How a Care Index dashboard became a working notebook for learning to invest in public.

 

Notes

A short version, for anyone who lands here cold: Carefolio is now my public lab notebook for learning to invest. One Sunday entry a week. Sources cited. The brokers I would actually use. The screen I run companies through. The research that says my cohort is mostly missing from the data.

It got there in one day. Some of that day was useful, most of it was the work I do for a living, applied to a domain I am deliberately new to. I want to write down how it shifted, because I have already forgotten most of why we made each turn, and the rule of the site is that anything I cannot explain by Sunday is something I do not yet understand.

I had a dashboard

The morning of, I had a working application called Care Index Dashboard. Emerald and purple. A bullseye logo. It tracked S&P 500 companies on a 0-to-100 score across sixteen signals: IVF coverage, paid maternity, women in leadership, equal pay audits, things like that. It was a real product with a real methodology.

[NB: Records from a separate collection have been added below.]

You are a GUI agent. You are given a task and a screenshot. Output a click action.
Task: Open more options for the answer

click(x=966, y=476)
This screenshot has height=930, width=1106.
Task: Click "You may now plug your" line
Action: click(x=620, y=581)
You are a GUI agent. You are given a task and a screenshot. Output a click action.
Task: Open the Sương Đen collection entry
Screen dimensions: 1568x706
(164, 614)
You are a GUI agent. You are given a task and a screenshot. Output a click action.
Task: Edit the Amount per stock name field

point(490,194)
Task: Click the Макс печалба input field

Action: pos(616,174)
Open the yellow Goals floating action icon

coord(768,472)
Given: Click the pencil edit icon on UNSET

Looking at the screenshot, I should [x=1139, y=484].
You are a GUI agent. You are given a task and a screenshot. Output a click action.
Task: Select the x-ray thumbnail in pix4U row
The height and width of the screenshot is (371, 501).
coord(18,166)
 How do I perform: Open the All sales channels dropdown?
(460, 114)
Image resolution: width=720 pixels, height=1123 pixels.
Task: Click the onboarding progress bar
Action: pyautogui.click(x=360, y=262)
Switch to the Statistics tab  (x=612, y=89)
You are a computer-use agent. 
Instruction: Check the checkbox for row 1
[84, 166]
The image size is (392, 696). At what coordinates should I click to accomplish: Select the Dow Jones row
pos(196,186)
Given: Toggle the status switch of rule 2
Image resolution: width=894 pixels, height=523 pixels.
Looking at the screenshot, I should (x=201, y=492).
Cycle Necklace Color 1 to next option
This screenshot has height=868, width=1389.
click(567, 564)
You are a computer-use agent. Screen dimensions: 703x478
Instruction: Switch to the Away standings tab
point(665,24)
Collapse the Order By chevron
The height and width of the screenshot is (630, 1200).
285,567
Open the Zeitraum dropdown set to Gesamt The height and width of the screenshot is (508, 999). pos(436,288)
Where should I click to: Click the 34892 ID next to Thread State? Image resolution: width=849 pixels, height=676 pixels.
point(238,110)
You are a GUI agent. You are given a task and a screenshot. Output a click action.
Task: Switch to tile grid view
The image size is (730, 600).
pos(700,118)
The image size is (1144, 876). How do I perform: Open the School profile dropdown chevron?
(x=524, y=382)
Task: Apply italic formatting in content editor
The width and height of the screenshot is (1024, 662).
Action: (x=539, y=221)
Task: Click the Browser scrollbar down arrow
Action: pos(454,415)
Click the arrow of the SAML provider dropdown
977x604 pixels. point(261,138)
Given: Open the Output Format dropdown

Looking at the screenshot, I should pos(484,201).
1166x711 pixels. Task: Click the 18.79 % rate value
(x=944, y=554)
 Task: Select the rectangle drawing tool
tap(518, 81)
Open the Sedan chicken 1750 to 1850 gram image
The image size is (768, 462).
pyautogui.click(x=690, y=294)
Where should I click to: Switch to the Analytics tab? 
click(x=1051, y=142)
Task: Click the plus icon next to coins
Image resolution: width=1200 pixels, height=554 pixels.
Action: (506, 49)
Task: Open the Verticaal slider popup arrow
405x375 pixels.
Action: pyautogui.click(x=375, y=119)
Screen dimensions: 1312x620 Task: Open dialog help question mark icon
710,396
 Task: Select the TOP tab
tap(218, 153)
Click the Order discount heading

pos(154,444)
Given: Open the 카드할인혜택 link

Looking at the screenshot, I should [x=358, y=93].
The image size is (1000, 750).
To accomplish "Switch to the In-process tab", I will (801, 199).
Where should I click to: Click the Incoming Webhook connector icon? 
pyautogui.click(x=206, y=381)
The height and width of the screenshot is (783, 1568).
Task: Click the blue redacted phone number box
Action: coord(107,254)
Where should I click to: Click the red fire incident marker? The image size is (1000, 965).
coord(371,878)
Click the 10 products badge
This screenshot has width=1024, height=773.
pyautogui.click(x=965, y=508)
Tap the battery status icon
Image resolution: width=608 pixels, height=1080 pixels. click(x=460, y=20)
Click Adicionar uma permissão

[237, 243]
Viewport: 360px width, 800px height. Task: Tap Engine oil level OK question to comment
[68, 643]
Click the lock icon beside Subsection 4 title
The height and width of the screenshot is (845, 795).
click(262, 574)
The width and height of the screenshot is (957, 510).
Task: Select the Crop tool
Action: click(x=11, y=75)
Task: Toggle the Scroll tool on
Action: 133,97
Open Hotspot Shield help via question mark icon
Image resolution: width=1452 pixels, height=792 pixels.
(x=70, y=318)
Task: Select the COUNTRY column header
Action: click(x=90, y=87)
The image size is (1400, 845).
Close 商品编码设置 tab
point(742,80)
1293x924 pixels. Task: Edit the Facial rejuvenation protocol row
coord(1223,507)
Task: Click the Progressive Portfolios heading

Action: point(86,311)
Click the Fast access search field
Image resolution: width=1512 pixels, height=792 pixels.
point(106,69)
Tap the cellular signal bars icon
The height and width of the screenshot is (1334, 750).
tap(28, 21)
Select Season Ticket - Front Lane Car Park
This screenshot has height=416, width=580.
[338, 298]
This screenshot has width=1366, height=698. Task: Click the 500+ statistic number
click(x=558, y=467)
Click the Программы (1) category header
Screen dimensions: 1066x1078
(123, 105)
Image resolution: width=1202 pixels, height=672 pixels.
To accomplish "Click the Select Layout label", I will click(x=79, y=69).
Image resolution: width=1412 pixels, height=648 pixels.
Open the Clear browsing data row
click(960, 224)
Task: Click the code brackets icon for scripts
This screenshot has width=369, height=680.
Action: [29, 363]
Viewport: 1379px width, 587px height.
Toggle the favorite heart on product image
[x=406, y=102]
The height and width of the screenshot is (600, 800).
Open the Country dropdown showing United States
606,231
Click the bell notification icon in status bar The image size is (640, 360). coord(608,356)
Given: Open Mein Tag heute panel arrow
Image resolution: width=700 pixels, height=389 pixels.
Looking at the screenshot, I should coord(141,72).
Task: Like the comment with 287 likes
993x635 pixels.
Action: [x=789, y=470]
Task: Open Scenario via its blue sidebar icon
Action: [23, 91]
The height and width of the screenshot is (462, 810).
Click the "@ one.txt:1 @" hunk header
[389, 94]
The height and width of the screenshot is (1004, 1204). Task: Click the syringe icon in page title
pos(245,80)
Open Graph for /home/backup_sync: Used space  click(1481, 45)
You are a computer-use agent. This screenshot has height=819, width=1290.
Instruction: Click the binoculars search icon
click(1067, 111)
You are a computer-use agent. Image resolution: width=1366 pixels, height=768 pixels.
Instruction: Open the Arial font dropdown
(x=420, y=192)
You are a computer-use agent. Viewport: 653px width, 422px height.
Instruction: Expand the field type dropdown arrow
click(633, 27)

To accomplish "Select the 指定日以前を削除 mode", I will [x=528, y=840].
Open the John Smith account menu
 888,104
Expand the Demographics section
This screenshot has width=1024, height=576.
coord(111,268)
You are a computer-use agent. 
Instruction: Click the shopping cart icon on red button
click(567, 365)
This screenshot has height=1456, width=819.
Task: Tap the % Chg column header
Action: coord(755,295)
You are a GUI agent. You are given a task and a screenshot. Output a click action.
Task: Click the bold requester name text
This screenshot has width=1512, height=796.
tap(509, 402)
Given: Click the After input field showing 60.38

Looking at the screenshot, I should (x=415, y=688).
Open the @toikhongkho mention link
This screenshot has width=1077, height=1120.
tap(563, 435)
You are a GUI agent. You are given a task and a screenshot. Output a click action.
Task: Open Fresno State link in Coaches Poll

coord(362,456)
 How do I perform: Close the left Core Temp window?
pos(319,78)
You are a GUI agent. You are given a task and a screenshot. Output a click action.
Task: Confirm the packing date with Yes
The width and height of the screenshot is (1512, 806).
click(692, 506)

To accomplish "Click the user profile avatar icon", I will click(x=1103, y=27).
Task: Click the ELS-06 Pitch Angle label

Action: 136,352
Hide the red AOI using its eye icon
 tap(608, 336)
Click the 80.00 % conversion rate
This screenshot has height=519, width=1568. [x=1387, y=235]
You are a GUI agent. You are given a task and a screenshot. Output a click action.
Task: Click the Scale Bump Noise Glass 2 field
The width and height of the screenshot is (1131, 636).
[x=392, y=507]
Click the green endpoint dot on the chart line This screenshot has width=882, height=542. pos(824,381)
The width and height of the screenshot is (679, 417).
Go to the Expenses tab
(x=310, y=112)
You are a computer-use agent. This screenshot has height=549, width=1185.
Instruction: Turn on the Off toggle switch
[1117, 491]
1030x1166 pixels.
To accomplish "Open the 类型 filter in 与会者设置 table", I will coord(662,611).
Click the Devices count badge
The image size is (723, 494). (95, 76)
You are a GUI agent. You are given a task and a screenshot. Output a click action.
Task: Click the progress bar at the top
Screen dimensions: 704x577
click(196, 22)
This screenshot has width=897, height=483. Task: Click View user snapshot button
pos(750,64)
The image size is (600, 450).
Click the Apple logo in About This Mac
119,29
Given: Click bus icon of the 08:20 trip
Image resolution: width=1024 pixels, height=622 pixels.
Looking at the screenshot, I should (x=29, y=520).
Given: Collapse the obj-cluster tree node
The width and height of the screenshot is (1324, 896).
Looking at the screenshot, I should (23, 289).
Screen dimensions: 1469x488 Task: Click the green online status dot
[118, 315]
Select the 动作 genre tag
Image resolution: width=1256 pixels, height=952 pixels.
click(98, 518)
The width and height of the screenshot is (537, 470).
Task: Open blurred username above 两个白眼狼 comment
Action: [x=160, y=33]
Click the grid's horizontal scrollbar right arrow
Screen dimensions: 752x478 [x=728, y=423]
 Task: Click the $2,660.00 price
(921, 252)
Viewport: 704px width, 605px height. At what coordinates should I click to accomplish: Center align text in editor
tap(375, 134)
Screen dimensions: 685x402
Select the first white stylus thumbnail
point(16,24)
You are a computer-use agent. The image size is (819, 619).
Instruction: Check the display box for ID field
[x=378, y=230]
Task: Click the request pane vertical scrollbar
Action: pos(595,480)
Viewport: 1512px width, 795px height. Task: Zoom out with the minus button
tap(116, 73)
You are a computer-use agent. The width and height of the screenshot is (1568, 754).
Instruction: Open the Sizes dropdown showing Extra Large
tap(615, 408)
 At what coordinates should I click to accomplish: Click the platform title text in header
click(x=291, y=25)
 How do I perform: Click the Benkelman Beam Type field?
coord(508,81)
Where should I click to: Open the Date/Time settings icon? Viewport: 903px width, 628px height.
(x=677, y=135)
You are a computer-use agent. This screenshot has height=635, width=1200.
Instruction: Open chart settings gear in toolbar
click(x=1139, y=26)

It was a dashboard. It was the same kind of object as fifty other YC-funded SaaS products. The Care Score methodology was the only thing that distinguished it from those, and it was buried two clicks deep.

False start: the simulator

The first pivot was wrong, but it taught me something. I tried to reframe the product as an AI-powered portfolio simulator. Pick a goal, see a shortlist of high-Care-Score companies, run a backtest, project twenty years out. There is a real product in that direction (it is broadly what Female Invest is doing in their UK arm), but it is also a regulated product. The line between simulation and investment advice is the line between “you can ship this from your kitchen table” and “you need a Central Bank of Ireland authorisation, which costs months and money.”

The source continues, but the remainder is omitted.